Therefore, RHS = $\cosh(x+y)$, which is the LHS.

We've shown that $\cosh x \cosh y+\sinh x \sinh y$ is equal to $\cosh(x+y)$.

Alternative answer

Answer: The identity is proven. The identity $\cosh (x+y)=\cosh x \cosh y+\sinh x \sinh y$ is proven by expanding the right-hand side using the definitions of $\cosh$ and $\sinh$ and showing it equals the left-hand side.

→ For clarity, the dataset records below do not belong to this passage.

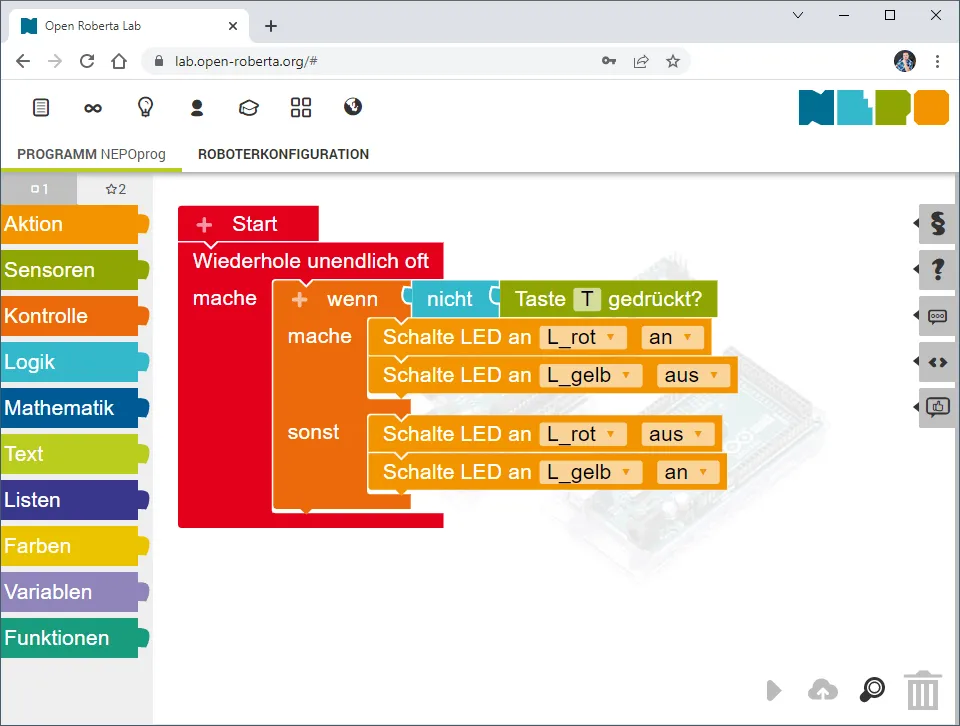Switch to the ROBOTERKONFIGURATION tab
This screenshot has width=960, height=726.
pyautogui.click(x=284, y=154)

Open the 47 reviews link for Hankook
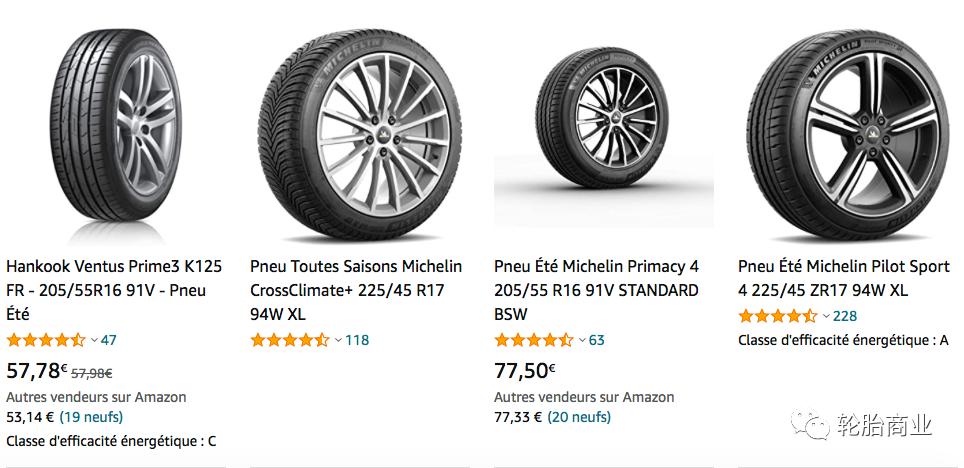pyautogui.click(x=109, y=340)
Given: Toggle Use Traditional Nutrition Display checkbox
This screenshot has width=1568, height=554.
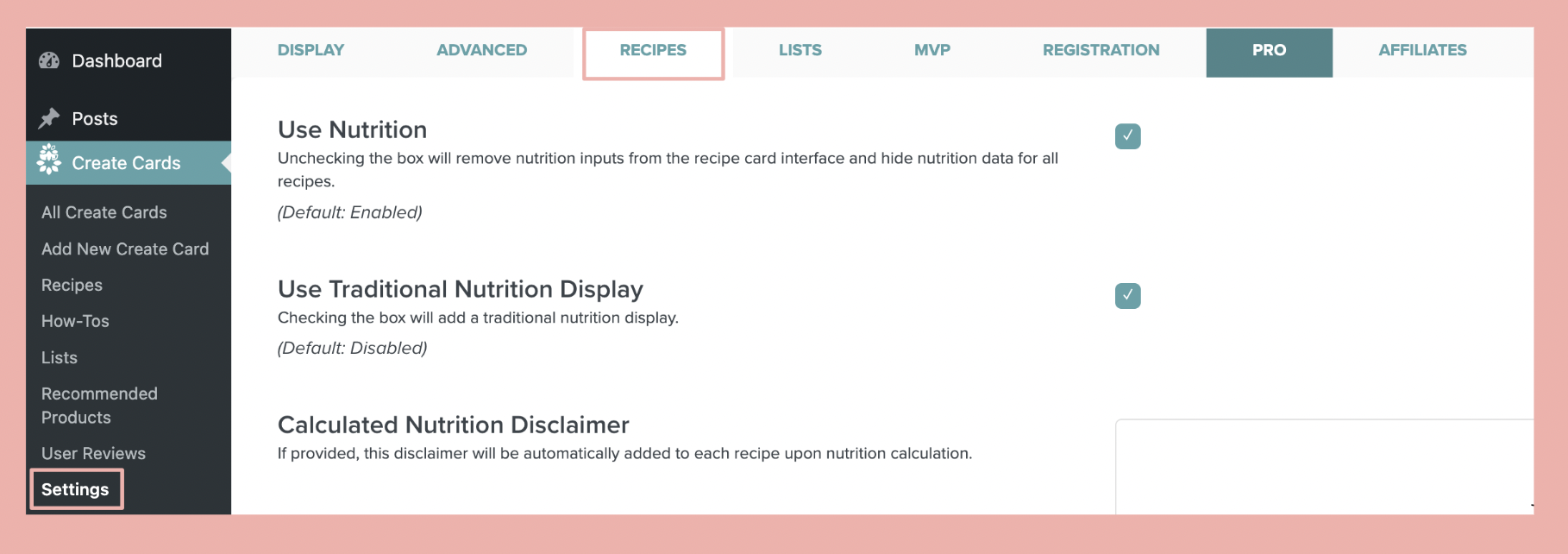Looking at the screenshot, I should [x=1127, y=296].
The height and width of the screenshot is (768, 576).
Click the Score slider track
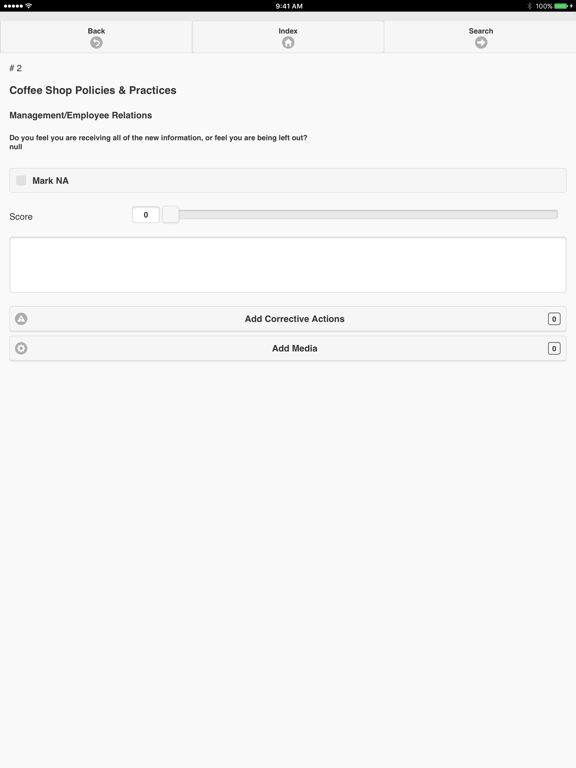click(x=361, y=215)
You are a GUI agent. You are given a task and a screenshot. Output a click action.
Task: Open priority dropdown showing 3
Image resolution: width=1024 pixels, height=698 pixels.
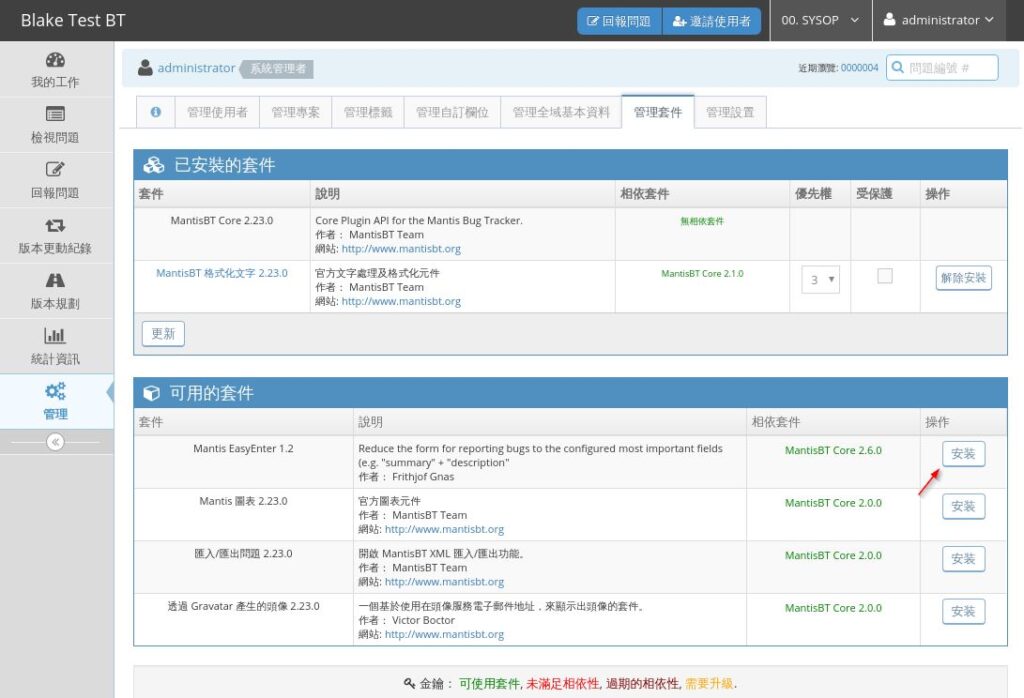pyautogui.click(x=820, y=279)
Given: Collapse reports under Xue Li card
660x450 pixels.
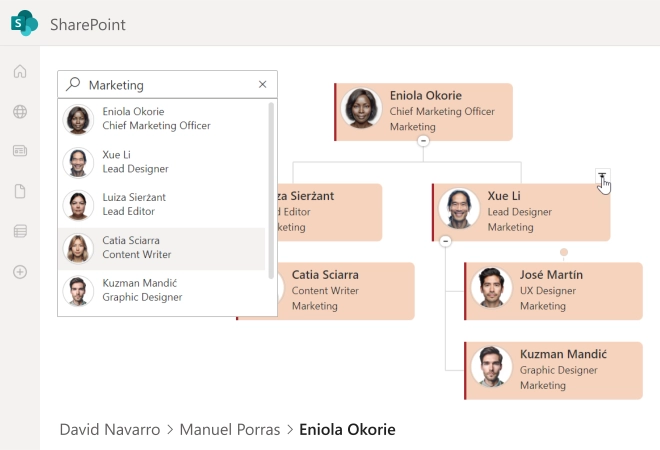Looking at the screenshot, I should (445, 241).
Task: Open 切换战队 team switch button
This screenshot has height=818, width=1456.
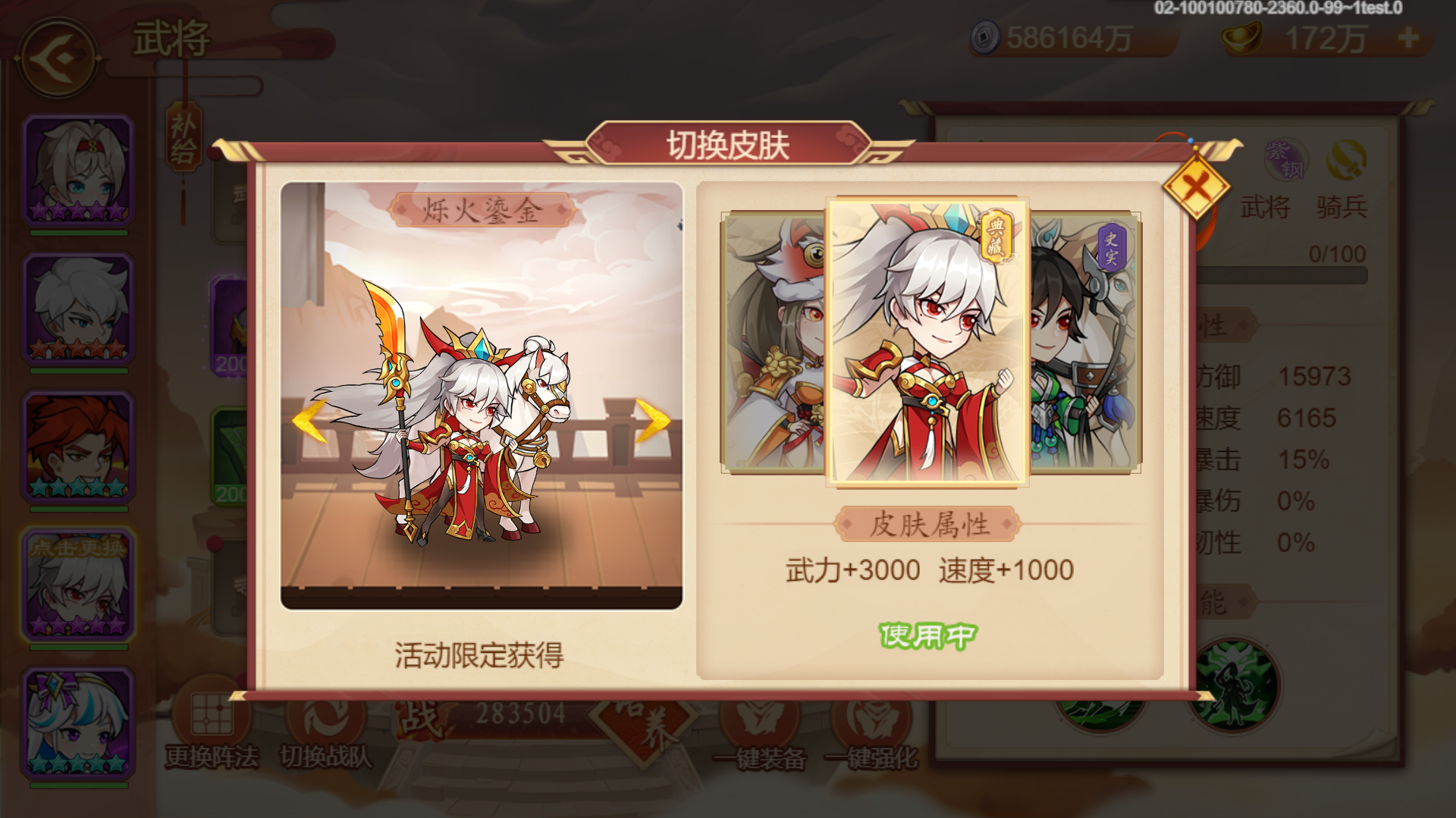Action: coord(325,728)
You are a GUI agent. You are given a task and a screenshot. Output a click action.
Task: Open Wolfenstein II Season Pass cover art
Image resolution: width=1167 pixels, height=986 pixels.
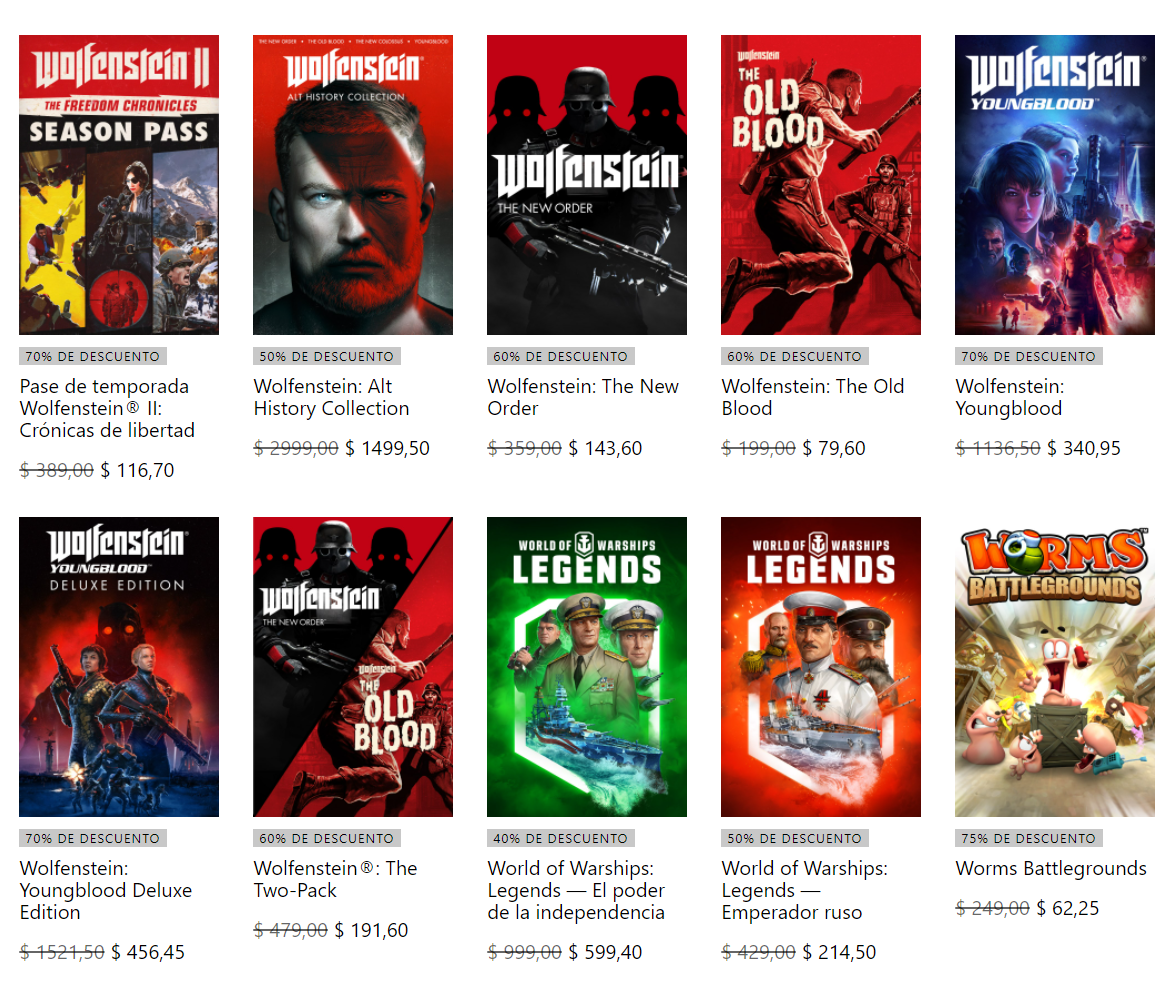point(119,185)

Explain
This is a question about **hyperbolic function identities**. The key knowledge here is understanding the definitions of the hyperbolic cosine ($\cosh$) and hyperbolic sine ($\sinh$) functions in terms of exponential functions.
* $\cosh x = \frac{e^x + e^{-x}}{2}$
* $\sinh x = \frac{e^x - e^{-x}}{2}$

The solving step is:

We want to prove that $\cosh (x+y)=\cosh x \cosh y+\sinh x \sinh y$.
Let's start with the right-hand side (RHS) of the equation and substitute the definitions of $\cosh$ and $\sinh$.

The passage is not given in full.